## EXERCISE GOAL
Line for line, the listing below is to be transcribed exactly.

## THE INPUT
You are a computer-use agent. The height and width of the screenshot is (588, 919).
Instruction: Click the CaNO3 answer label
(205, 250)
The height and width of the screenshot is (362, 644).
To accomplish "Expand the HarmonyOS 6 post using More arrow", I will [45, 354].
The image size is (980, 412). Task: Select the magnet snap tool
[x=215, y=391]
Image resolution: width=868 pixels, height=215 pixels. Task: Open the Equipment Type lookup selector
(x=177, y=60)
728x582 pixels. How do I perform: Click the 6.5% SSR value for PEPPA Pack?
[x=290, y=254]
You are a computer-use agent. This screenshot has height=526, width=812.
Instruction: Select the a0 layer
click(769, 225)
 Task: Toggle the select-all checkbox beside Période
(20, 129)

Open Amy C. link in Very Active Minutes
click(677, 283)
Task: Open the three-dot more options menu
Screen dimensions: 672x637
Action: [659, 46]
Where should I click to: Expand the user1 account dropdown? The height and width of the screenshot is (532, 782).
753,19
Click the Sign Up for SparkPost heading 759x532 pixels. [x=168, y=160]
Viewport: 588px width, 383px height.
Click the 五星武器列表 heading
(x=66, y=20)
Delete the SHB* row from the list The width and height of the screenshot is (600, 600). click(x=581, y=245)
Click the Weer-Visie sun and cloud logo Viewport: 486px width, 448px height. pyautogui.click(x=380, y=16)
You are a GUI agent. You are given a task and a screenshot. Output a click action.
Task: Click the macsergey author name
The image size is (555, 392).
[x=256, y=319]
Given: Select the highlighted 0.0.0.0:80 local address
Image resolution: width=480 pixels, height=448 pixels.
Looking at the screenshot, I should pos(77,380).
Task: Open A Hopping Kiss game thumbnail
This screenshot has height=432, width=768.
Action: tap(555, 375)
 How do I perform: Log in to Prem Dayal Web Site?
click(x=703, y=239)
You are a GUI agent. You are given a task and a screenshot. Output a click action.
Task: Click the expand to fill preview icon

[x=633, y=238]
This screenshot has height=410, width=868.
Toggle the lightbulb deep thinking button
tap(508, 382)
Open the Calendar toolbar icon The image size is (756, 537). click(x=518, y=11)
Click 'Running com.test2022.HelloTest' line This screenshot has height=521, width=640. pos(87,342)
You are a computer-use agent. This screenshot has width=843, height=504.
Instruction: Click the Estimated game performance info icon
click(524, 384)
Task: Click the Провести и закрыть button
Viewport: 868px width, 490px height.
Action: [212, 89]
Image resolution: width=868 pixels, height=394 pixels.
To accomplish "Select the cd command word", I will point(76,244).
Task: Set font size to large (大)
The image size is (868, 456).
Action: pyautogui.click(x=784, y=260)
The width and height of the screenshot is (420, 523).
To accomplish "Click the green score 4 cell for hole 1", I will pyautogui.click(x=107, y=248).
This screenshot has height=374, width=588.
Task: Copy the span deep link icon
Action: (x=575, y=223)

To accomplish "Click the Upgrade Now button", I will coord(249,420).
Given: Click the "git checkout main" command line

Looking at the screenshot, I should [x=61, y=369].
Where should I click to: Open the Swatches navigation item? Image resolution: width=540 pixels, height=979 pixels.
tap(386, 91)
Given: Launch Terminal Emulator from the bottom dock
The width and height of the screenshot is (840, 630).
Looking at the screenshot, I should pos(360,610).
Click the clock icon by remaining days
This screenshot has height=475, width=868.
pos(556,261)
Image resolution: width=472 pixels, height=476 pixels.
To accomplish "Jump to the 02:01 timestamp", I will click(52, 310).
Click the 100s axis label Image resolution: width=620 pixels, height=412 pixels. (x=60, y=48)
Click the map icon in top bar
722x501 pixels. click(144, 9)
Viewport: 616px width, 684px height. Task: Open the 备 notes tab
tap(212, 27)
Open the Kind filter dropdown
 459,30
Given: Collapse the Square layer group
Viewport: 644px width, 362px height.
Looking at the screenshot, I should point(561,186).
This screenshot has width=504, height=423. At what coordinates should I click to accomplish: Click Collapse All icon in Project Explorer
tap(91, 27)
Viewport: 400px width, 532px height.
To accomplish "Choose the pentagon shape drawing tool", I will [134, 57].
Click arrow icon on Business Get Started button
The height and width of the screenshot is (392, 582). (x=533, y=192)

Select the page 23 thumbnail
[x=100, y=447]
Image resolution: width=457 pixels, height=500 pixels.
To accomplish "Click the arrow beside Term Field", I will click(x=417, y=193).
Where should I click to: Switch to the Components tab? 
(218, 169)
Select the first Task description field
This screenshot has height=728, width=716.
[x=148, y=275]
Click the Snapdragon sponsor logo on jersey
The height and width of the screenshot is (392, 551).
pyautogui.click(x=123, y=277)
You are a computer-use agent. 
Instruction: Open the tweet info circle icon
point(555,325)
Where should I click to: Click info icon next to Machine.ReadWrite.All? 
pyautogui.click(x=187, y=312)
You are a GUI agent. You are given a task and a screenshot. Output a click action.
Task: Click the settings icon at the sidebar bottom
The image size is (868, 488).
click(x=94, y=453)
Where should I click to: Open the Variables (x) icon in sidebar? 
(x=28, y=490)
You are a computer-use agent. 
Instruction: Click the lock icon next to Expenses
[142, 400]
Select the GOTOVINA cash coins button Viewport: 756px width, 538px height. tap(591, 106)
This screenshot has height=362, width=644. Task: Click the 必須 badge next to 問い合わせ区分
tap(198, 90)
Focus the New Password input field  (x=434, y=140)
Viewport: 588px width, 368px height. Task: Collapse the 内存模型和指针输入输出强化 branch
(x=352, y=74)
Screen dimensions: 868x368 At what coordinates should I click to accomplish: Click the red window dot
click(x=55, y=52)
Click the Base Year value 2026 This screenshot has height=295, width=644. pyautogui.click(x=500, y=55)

## PROBLEM SOLUTION
You are a computer-use agent. The height and width of the screenshot is (588, 919).
Instruction: Click the CaNO3 answer label
(205, 250)
The height and width of the screenshot is (362, 644).
To accomplish "Expand the HarmonyOS 6 post using More arrow", I will [45, 354].
The image size is (980, 412). Task: Select the magnet snap tool
[x=215, y=391]
Image resolution: width=868 pixels, height=215 pixels. Task: Open the Equipment Type lookup selector
(x=177, y=60)
728x582 pixels. How do I perform: Click the 6.5% SSR value for PEPPA Pack?
[x=290, y=254]
You are a computer-use agent. This screenshot has height=526, width=812.
Instruction: Select the a0 layer
click(769, 225)
 Task: Toggle the select-all checkbox beside Période
(20, 129)

Open Amy C. link in Very Active Minutes
click(677, 283)
Task: Open the three-dot more options menu
Screen dimensions: 672x637
Action: [659, 46]
Where should I click to: Expand the user1 account dropdown? The height and width of the screenshot is (532, 782).
753,19
Click the Sign Up for SparkPost heading 759x532 pixels. [x=168, y=160]
Viewport: 588px width, 383px height.
Click the 五星武器列表 heading
(x=66, y=20)
Delete the SHB* row from the list The width and height of the screenshot is (600, 600). click(x=581, y=245)
Click the Weer-Visie sun and cloud logo Viewport: 486px width, 448px height. pyautogui.click(x=380, y=16)
You are a GUI agent. You are given a task and a screenshot. Output a click action.
Task: Click the macsergey author name
The image size is (555, 392).
[x=256, y=319]
Given: Select the highlighted 0.0.0.0:80 local address
Image resolution: width=480 pixels, height=448 pixels.
Looking at the screenshot, I should pos(77,380).
Task: Open A Hopping Kiss game thumbnail
This screenshot has height=432, width=768.
Action: tap(555, 375)
 How do I perform: Log in to Prem Dayal Web Site?
click(x=703, y=239)
You are a GUI agent. You are given a task and a screenshot. Output a click action.
Task: Click the expand to fill preview icon

[x=633, y=238]
This screenshot has height=410, width=868.
Toggle the lightbulb deep thinking button
tap(508, 382)
Open the Calendar toolbar icon The image size is (756, 537). click(x=518, y=11)
Click 'Running com.test2022.HelloTest' line This screenshot has height=521, width=640. pos(87,342)
You are a computer-use agent. This screenshot has width=843, height=504.
Instruction: Click the Estimated game performance info icon
click(524, 384)
Task: Click the Провести и закрыть button
Viewport: 868px width, 490px height.
Action: [212, 89]
Image resolution: width=868 pixels, height=394 pixels.
To accomplish "Select the cd command word", I will point(76,244).
Task: Set font size to large (大)
The image size is (868, 456).
Action: pyautogui.click(x=784, y=260)
The width and height of the screenshot is (420, 523).
To accomplish "Click the green score 4 cell for hole 1", I will pyautogui.click(x=107, y=248).
This screenshot has height=374, width=588.
Task: Copy the span deep link icon
Action: (x=575, y=223)

To accomplish "Click the Upgrade Now button", I will coord(249,420).
Given: Click the "git checkout main" command line

Looking at the screenshot, I should [x=61, y=369].
Where should I click to: Open the Swatches navigation item? Image resolution: width=540 pixels, height=979 pixels.
tap(386, 91)
Given: Launch Terminal Emulator from the bottom dock
The width and height of the screenshot is (840, 630).
Looking at the screenshot, I should pos(360,610).
Click the clock icon by remaining days
This screenshot has height=475, width=868.
pos(556,261)
Image resolution: width=472 pixels, height=476 pixels.
To accomplish "Jump to the 02:01 timestamp", I will click(52, 310).
Click the 100s axis label Image resolution: width=620 pixels, height=412 pixels. (x=60, y=48)
Click the map icon in top bar
722x501 pixels. click(144, 9)
Viewport: 616px width, 684px height. Task: Open the 备 notes tab
tap(212, 27)
Open the Kind filter dropdown
 459,30
Given: Collapse the Square layer group
Viewport: 644px width, 362px height.
Looking at the screenshot, I should point(561,186).
This screenshot has width=504, height=423. At what coordinates should I click to accomplish: Click Collapse All icon in Project Explorer
tap(91, 27)
Viewport: 400px width, 532px height.
To accomplish "Choose the pentagon shape drawing tool", I will [134, 57].
Click arrow icon on Business Get Started button
The height and width of the screenshot is (392, 582). (x=533, y=192)

Select the page 23 thumbnail
[x=100, y=447]
Image resolution: width=457 pixels, height=500 pixels.
To accomplish "Click the arrow beside Term Field", I will click(x=417, y=193).
Where should I click to: Switch to the Components tab? 
(218, 169)
Select the first Task description field
This screenshot has height=728, width=716.
[x=148, y=275]
Click the Snapdragon sponsor logo on jersey
The height and width of the screenshot is (392, 551).
pyautogui.click(x=123, y=277)
You are a computer-use agent. 
Instruction: Open the tweet info circle icon
point(555,325)
Where should I click to: Click info icon next to Machine.ReadWrite.All? 
pyautogui.click(x=187, y=312)
You are a GUI agent. You are given a task and a screenshot. Output a click action.
Task: Click the settings icon at the sidebar bottom
The image size is (868, 488).
click(x=94, y=453)
Where should I click to: Open the Variables (x) icon in sidebar? 
(x=28, y=490)
You are a computer-use agent. 
Instruction: Click the lock icon next to Expenses
[142, 400]
Select the GOTOVINA cash coins button Viewport: 756px width, 538px height. tap(591, 106)
This screenshot has height=362, width=644. Task: Click the 必須 badge next to 問い合わせ区分
tap(198, 90)
Focus the New Password input field  (x=434, y=140)
Viewport: 588px width, 368px height. Task: Collapse the 内存模型和指针输入输出强化 branch
(x=352, y=74)
Screen dimensions: 868x368 At what coordinates should I click to accomplish: Click the red window dot
click(x=55, y=52)
Click the Base Year value 2026 This screenshot has height=295, width=644. pyautogui.click(x=500, y=55)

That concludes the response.